(Entries provided)
· · · · ·

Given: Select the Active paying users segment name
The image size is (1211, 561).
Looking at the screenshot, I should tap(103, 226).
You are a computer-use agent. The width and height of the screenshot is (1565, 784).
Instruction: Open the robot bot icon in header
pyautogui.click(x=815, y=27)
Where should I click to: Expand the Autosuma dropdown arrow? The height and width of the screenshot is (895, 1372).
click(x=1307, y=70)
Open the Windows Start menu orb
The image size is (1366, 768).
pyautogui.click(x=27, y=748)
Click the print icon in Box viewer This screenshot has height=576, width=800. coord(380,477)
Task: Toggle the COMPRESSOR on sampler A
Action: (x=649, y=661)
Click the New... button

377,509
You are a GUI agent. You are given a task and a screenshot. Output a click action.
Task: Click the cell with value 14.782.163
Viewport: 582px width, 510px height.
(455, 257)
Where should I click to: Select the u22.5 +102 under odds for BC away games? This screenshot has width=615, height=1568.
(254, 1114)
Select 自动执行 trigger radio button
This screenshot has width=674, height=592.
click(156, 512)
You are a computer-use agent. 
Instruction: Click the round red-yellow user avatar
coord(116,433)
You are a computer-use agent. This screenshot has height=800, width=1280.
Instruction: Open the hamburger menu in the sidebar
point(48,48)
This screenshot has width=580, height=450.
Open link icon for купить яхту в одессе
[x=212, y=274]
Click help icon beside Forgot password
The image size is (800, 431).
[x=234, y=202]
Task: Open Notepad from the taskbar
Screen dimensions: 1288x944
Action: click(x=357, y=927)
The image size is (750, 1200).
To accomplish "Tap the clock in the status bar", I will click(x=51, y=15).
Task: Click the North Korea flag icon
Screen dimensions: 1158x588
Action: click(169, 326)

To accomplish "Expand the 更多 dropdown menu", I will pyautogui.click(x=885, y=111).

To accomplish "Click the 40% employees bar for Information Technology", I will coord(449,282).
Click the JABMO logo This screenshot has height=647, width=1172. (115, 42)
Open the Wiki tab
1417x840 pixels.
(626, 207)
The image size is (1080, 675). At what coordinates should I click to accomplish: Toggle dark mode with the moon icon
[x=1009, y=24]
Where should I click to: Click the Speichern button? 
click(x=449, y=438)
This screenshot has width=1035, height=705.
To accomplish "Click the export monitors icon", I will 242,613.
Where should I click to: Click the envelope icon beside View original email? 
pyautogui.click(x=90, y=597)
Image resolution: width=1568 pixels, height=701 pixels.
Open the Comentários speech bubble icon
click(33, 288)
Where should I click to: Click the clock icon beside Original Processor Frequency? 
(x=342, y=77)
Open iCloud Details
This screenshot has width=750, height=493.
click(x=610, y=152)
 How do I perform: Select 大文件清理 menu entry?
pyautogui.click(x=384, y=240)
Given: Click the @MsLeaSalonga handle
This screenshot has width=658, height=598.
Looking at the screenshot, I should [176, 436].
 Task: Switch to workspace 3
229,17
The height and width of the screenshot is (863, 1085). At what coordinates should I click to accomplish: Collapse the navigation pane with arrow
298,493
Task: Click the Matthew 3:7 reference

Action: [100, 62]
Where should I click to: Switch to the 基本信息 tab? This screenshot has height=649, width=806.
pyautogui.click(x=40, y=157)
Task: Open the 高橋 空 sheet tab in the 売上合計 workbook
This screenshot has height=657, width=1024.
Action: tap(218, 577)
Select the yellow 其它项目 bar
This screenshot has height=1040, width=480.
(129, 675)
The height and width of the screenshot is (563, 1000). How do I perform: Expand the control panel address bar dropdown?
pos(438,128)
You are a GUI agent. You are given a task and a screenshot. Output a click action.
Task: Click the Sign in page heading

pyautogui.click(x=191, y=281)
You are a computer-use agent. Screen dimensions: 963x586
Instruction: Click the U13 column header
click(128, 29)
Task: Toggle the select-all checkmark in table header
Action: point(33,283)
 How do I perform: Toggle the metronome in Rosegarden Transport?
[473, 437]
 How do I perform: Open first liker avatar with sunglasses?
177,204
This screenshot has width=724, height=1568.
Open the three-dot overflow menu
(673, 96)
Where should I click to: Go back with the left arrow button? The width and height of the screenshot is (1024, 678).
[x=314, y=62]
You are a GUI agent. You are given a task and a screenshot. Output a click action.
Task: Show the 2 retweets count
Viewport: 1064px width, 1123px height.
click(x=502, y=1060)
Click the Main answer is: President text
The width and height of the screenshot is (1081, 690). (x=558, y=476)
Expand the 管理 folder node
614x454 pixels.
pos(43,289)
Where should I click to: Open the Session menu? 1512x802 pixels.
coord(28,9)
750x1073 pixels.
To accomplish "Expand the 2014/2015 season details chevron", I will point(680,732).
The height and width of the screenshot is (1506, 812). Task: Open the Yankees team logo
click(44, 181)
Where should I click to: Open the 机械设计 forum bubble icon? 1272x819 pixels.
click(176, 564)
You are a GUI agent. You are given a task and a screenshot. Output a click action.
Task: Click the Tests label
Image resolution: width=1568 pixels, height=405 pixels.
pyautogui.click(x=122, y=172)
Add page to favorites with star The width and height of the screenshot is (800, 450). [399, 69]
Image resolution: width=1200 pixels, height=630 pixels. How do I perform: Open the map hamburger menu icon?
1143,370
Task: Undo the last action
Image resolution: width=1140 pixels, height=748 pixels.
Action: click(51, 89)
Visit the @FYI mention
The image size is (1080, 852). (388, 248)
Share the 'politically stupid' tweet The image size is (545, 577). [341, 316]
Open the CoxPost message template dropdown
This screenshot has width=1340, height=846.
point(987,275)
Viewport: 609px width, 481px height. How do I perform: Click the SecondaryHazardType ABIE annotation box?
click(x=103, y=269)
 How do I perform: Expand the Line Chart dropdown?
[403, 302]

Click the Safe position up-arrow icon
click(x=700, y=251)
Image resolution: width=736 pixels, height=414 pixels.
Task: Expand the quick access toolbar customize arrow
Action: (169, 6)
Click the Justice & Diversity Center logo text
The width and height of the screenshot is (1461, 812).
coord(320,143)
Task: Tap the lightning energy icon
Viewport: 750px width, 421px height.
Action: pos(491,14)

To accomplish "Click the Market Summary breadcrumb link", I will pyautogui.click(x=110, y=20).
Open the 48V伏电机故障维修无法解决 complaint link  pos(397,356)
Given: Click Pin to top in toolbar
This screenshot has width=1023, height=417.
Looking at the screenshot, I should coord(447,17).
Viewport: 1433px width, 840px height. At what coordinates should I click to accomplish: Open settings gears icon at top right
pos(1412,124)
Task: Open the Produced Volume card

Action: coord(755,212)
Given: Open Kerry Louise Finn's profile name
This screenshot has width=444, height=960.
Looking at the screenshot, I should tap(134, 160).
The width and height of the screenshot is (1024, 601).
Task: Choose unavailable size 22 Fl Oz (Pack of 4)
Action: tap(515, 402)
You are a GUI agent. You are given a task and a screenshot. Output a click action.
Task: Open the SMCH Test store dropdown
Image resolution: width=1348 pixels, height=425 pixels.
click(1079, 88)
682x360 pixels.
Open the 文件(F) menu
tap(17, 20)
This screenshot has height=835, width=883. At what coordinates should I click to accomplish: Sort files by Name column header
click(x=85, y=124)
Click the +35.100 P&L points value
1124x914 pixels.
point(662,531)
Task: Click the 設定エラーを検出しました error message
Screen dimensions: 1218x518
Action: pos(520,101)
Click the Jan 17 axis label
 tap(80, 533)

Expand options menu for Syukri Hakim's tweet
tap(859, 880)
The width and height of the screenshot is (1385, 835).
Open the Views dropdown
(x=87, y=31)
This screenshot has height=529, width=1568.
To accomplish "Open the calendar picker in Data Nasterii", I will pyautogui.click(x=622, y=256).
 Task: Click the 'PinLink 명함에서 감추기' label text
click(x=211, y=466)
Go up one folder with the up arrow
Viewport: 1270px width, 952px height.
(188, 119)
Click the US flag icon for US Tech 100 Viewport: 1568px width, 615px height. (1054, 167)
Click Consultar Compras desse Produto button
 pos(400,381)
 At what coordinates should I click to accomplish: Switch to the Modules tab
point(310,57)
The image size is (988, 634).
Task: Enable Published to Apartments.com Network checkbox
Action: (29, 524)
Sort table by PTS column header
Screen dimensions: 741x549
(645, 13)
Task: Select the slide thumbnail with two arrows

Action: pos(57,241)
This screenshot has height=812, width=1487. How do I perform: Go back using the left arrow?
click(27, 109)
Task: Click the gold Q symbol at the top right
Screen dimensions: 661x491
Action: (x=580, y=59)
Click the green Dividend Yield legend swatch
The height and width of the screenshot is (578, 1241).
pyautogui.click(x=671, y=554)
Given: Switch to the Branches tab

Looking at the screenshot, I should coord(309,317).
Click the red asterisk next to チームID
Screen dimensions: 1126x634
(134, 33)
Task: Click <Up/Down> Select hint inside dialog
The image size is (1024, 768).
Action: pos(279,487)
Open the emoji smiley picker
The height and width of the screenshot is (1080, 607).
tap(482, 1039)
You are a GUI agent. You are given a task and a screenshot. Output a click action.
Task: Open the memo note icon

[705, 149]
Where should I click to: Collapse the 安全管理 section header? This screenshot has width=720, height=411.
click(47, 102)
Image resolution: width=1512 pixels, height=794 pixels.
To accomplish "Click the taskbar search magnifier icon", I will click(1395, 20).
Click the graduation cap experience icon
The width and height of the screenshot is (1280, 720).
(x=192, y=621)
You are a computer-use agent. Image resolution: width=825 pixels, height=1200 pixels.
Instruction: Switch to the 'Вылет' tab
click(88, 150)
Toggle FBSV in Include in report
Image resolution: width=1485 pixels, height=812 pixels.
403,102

· · · · ·

(Your objective) Return nothing but the lines from the first line of the listing through the line with "You are a computer-use agent. The", please, keeping every one of them unchanged.

(Completed exercise)
Given: Select the Active paying users segment name
The image size is (1211, 561).
Looking at the screenshot, I should tap(103, 226).
You are a computer-use agent. The width and height of the screenshot is (1565, 784).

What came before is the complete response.